L'Internaute > Cinéma > 
Chats > Jean-Marc Barr 
CHAT
 
20/09/2006

Jean-Marc Barr : "Un tournage est un privilège ! "

Jean-Marc Barr est le réalisateur de Chacun sa nuit, un polar naturaliste inspiré d'un fait divers. Il a répondu en direct à vos questions vendredi 15 septembre.

  Envoyer à un ami | Imprimer cet article  
  • Chacun sa nuit
  • Réalisateur : Jean-Marc Barr et Pascal Arnold
  • Acteurs : Lizzie Brocheré, Valérie Mairesse, Jean-Christophe Bouvet
  • Fiche-film
  • Photos
  • Interview filmée

Quel est le thème de Chacun sa Nuit ?

Jean-Marc Barr : C'est un film sur l'amour et la déception. Un groupe de cinq jeunes gens, dont un frère et une soeur, sont liés par l'amour mais doivent faire face à ce monde en manque de repères. C'est alors qu'un meurtre survient... Chacun sa nuit se présente d'abord comme un polar, avec un mort des flics et une enquête.

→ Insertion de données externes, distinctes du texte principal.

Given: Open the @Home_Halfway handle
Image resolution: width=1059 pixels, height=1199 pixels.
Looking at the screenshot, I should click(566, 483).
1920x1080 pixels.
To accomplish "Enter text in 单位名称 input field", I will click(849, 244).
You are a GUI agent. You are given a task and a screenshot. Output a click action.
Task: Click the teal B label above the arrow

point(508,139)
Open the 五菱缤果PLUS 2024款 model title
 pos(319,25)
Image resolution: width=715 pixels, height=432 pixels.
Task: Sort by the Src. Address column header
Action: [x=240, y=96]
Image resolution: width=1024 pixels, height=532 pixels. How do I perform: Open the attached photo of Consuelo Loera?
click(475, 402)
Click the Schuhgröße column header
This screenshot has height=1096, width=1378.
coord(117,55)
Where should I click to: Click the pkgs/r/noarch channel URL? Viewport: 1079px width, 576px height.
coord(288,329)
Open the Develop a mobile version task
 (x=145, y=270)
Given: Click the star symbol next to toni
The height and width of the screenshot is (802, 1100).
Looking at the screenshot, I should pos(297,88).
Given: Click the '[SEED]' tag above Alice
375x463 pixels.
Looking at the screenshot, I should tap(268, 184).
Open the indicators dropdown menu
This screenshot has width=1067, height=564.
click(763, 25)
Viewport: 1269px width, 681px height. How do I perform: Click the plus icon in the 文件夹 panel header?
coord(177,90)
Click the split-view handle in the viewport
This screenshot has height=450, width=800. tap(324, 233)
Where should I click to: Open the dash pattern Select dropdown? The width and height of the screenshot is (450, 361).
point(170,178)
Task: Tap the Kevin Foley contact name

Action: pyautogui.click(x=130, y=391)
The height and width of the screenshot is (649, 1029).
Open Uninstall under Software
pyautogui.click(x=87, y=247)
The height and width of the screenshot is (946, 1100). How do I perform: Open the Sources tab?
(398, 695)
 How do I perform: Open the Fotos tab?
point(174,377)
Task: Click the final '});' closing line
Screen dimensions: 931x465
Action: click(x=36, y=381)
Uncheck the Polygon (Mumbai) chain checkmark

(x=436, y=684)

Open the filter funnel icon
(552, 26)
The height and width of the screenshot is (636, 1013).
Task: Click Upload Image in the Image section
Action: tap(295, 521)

Vous mettez en scène des post-adolescents. Quelle a été la difficulté ?

D'abord c'est une génération d'ados qui a accès à la pornographie très jeune. Un peu comme les héroines de Thirteen. Cette génération est schizophrène : elle a perdu son innocence, mais voudrait s'y replonger. Dans notre histoire, Pascal Arnold (co-réalisateur) et moi voulions montrer des jeunes gens qui, grâce à l'amour, goûtaient à une sexualité simple, naturelle. Ce n'était pas difficile de diriger ces jeunes gens : ils défendaient leurs rôles comme ils se seraient défendus eux-mêmes. Quant aux scènes de nudité, ils avaient compris que chacune d'entre elles était une arme supplémentaire pour faire exister leur personnage. En plus, nous avons établi une relation de confiance avec eux. On a tissé des relations humaines derrière la caméra, pour les crédibiliser devant.

 

L'interview vidéo, après le chat

Ce n'était pas difficile pour eux de jouer des scènes dénudés ?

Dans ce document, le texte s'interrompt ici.